Problem to work on
If a line in the data below contains the word "computer", copy it out.

-*-

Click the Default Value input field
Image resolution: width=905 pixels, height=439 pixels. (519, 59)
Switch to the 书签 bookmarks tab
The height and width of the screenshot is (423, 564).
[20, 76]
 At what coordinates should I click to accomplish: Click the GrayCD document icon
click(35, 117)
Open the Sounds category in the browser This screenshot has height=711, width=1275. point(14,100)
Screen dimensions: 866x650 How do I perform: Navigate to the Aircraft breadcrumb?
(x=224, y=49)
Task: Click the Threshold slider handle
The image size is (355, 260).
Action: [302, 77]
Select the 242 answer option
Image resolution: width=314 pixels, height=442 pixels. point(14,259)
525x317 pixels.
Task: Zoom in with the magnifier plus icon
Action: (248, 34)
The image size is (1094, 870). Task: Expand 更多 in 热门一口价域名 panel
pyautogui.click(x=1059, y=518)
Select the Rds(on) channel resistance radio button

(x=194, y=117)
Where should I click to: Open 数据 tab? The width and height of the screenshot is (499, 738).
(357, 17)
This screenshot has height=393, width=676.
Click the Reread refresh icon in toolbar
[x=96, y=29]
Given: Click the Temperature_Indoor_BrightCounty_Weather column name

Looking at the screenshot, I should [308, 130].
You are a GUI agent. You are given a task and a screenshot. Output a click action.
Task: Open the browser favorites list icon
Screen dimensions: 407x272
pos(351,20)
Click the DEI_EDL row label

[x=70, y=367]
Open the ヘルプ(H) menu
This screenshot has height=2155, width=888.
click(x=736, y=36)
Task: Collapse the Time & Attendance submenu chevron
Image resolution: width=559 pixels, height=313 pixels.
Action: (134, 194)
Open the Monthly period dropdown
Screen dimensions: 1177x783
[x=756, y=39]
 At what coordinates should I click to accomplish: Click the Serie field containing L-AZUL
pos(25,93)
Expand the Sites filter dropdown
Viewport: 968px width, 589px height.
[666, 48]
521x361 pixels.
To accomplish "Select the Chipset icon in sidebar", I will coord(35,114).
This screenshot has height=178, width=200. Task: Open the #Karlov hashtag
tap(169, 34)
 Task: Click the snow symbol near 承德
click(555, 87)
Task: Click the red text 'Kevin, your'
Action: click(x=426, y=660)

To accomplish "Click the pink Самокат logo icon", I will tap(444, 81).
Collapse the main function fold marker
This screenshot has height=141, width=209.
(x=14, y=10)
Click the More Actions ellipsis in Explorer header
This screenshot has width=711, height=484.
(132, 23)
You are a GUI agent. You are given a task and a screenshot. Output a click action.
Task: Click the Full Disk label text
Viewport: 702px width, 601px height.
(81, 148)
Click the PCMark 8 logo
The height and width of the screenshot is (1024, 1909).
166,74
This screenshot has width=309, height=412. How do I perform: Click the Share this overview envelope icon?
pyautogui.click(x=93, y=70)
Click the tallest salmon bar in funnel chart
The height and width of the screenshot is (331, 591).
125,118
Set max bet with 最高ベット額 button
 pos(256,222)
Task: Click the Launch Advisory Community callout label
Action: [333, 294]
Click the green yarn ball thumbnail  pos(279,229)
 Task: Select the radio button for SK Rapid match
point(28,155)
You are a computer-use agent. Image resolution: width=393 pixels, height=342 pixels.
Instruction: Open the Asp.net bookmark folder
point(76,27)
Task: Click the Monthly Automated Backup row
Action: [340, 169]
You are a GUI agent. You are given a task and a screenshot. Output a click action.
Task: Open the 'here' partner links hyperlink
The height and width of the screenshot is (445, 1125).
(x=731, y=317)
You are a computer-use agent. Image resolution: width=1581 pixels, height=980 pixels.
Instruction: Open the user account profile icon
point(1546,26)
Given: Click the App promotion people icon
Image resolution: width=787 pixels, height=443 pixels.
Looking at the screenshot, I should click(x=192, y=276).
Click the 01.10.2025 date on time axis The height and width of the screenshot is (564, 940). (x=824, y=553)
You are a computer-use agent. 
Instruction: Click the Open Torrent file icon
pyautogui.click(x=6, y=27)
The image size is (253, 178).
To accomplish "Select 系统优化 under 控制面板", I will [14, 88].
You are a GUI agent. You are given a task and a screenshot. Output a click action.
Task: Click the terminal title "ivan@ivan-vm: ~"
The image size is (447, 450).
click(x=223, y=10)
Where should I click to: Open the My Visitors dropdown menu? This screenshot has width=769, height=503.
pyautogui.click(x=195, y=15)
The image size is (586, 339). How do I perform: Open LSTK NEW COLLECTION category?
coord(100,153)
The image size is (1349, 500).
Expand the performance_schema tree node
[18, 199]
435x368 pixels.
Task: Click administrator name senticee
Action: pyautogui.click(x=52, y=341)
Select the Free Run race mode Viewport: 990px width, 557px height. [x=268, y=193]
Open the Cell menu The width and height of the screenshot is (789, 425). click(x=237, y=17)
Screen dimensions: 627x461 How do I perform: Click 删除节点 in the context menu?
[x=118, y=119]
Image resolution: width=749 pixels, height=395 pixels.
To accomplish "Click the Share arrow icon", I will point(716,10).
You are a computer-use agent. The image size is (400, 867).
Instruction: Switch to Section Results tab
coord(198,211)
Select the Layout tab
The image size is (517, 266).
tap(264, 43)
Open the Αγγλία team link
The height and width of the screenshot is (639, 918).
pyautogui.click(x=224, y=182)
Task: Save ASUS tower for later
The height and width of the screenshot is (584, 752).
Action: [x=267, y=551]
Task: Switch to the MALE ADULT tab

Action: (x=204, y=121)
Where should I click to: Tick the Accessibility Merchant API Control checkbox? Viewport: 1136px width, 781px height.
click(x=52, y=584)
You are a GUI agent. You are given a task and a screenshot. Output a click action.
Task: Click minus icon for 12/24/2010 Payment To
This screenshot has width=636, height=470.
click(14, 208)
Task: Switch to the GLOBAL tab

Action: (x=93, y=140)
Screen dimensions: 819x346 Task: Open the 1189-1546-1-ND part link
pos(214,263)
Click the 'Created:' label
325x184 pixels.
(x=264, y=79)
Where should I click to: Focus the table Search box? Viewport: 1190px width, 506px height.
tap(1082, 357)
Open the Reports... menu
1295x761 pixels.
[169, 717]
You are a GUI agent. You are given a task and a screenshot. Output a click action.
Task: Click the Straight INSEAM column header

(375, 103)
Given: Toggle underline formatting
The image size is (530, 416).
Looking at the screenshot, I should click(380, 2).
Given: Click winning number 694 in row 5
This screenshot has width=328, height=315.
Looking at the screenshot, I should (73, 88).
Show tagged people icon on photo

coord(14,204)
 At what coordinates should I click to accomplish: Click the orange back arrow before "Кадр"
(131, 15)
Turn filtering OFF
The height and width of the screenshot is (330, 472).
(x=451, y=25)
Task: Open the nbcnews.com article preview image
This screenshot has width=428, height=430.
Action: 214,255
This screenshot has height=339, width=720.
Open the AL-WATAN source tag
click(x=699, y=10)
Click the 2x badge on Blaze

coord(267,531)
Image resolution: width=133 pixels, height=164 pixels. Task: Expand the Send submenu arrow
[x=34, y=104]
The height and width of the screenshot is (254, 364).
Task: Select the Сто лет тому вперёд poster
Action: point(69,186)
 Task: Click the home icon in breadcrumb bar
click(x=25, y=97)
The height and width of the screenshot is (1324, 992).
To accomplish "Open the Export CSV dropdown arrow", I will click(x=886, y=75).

-*-

Expected answer
You are a computer-use agent. Image resolution: width=393 pixels, height=342 pixels.
You are a computer-use agent. Image resolution: width=1581 pixels, height=980 pixels.
You are a computer-use agent. 
You are a computer-use agent. The image size is (400, 867).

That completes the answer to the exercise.